2:17 p.m .: Now BMW boss Oliver Zipse enters the stage. “Beyond Now, for me as CEO, that means thinking about the future.” And further: “BMW alone employs more than 8,000 IT engineers”. Most of the features in a car are not important. It’s about who delivers the best emotional experience.

“We are entering a whole new era,” says Zipse. He emphasizes the aspect of sustainability. “Our resources are limited.” A car manufacturer like BMW has to stick to the 1.5 degree target. Taking all factors into account, it is currently still at 1.6 degrees. In addition to the pure electric car, they also want to rely on hydrogen technology. The main focus here is on the interaction between electrification and hydrogen.

In addition to an electric infrastructure, BMW also wants to create a hydrogen infrastructure, according to CEO Zipse. “We started research in the field of hydrogen 17 years ago.” In research in the field of fuel cell technology, partnerships have been concluded with Toyota. “It’s not just about the development of vehicles, but also about optimizing the entire production chain.” And further: “There is huge potential in green hydrogen.”

2:05 p.m .: Steffi Czerny now welcomes Dr. Florian Herrmann, Head of the State Chancellery and Minister of State for Federal Affairs and Media. Unfortunately, Markus Söder was unable to attend the keynote.

“Bavaria is the most important address for media companies with many successes in various areas: for example in the film or games industry.” “Innovation requires courage to have visions. So we believe we will continue to find partners in the technology space.”

1:34 p.m .: Here we go! Steffi Czerny, Florian Haller (Serviceplan Group) and DLD Chairman Yossi Vardi enter the stage to greet the guests and participants. The motto this year: “Beyond NOW”.

Czerny explains the motto: The situation worldwide is currently characterized by unrest. War, economic crises and internal conflicts dominate the talks. It is therefore important to look “beyond now” in order to talk about innovations, ideas and solutions to problems. “It’s more important to see the opportunities than the evils.”

Czerny continues: “We all have to adapt our habits in order to shake up the system and initiate changes and solutions.” “Dare to learn so that you can be surprised at what you can learn”.

“What is the most important technology of the year?” Czerny asks the audience. The unanimous answer: artificial intelligence! Therefore, many speakers will also deal with this topic this year.

Now Yossi Vardi also has his say and tells a little about the history of the DLD and some guests who were not yet known at the time, such as Mark Zuckerberg, Lady Gaga and various scientists from a wide range of fields.

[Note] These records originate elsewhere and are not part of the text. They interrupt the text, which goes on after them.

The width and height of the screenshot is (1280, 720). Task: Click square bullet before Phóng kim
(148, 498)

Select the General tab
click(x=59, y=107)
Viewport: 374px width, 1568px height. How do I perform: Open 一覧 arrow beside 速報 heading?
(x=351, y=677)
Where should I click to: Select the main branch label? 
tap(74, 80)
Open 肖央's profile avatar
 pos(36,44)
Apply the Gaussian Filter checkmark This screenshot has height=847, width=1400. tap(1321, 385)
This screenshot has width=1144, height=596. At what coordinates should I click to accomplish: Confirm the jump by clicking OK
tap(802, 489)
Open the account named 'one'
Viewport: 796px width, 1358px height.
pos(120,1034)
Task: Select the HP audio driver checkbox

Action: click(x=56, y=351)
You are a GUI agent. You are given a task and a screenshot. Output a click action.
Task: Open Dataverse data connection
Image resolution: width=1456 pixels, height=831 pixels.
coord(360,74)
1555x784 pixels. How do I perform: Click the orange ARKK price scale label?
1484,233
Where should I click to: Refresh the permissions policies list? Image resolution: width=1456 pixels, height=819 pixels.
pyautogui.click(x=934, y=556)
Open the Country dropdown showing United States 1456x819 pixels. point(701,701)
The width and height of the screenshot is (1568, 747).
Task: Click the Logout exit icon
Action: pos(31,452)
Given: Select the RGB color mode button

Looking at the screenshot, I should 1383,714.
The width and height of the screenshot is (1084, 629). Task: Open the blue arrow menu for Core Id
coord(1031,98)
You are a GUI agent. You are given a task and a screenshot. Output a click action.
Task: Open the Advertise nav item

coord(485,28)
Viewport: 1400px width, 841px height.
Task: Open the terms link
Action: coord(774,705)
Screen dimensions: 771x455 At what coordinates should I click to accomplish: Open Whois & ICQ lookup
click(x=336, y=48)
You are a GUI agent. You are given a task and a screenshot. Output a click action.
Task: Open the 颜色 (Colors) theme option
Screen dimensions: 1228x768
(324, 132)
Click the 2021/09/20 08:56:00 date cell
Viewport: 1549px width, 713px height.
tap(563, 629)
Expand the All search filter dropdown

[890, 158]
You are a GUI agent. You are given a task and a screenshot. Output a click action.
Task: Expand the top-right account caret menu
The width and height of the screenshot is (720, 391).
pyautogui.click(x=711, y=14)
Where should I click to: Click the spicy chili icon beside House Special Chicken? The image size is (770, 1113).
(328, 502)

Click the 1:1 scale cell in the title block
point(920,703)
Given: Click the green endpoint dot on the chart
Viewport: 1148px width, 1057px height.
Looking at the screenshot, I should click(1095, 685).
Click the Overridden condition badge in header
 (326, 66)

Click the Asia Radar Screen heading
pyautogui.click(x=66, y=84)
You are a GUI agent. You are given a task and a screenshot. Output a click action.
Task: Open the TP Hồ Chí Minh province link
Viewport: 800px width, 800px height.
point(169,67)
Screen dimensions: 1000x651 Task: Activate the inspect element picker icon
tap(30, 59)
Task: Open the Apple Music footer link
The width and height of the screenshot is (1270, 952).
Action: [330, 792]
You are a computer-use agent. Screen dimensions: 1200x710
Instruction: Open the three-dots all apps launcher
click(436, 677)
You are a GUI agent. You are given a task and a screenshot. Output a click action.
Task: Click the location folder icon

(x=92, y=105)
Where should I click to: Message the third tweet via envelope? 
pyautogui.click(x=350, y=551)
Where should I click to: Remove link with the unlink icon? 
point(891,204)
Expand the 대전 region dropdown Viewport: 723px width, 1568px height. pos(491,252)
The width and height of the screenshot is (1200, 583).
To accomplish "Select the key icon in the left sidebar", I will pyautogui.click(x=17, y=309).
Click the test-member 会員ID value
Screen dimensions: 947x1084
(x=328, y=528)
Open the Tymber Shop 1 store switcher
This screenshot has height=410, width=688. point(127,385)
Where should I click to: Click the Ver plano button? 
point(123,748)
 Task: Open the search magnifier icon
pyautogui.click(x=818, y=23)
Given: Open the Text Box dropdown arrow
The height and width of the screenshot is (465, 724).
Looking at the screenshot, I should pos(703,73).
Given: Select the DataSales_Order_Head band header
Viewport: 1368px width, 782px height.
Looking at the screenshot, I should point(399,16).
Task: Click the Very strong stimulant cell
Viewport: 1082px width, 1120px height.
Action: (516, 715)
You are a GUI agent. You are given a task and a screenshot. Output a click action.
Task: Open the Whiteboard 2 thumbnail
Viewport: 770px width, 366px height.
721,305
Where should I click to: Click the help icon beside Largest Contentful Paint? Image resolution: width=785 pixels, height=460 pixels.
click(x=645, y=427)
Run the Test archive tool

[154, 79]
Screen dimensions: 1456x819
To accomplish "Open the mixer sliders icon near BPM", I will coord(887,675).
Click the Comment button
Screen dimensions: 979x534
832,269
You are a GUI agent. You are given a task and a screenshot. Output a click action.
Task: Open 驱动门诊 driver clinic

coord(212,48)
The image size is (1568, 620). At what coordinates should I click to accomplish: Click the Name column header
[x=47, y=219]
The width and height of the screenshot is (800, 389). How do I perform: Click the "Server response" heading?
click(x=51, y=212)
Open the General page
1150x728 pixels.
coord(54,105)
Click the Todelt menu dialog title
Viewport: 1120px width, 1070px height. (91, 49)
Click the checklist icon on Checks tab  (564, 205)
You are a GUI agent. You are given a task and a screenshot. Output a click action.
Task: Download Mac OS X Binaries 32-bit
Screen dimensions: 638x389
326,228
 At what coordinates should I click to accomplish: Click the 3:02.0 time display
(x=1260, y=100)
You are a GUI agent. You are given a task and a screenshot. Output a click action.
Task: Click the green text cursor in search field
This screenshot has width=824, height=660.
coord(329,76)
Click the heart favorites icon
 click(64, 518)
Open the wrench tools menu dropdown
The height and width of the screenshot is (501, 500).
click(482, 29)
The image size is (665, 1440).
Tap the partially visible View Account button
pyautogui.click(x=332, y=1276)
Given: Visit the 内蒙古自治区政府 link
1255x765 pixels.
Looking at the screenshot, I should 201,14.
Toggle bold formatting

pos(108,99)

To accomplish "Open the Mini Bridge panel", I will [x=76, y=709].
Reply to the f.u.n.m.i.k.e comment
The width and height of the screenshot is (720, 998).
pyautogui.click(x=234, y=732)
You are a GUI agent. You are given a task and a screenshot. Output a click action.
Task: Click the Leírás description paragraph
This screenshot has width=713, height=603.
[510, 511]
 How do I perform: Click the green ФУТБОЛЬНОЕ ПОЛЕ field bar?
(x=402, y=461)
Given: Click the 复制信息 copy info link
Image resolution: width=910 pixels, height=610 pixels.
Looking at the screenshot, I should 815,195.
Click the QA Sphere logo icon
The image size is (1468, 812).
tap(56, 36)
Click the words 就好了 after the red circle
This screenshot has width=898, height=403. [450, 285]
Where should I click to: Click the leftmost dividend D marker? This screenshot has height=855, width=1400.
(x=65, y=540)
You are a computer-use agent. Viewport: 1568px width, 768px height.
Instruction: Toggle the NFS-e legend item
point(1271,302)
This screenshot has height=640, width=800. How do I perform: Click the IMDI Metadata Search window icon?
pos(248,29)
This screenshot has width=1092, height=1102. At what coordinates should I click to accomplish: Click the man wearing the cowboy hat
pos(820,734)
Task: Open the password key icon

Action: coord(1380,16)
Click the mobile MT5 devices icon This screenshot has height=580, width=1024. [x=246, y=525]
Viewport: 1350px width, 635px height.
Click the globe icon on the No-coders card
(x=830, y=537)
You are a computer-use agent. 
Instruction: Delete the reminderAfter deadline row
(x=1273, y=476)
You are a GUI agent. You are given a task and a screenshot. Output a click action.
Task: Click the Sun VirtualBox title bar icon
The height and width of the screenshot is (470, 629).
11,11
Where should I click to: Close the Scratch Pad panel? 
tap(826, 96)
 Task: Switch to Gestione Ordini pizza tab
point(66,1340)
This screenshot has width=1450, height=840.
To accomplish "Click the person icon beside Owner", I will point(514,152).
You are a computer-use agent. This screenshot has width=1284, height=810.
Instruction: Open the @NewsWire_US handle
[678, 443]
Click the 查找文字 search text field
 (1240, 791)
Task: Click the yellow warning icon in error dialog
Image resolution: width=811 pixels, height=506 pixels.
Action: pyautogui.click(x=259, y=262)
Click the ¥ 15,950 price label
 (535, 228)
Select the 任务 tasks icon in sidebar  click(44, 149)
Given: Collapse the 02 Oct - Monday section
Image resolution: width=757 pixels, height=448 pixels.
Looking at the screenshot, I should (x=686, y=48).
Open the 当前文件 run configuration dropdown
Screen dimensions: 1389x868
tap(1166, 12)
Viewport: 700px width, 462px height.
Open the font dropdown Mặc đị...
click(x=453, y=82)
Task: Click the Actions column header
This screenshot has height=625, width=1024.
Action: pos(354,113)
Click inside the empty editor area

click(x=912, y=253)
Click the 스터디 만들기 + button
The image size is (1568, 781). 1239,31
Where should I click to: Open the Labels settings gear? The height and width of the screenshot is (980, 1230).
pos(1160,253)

At the end of the welcome, Florian Haller, the CEO of Serviceplan Group, comes onto the stage. He explains that this year’s DLD will be held in a new building, the “House of Communication” in Munich. He hopes that the new location will ensure a great, informative event as usual.

11.05 a.m .: After a three-year break, the digital conference DLD will take place again this year at the usual time. It starts at 1:30 p.m. when DLD co-founder and boss Steffi Czerny welcomes the participants. This is followed by lectures by Dr. Florian Herrmann, the CEO of BMW Markus Zipse or Peter Körte from Siemens. In the live ticker from FOCUS online you can read the most important things about the conference.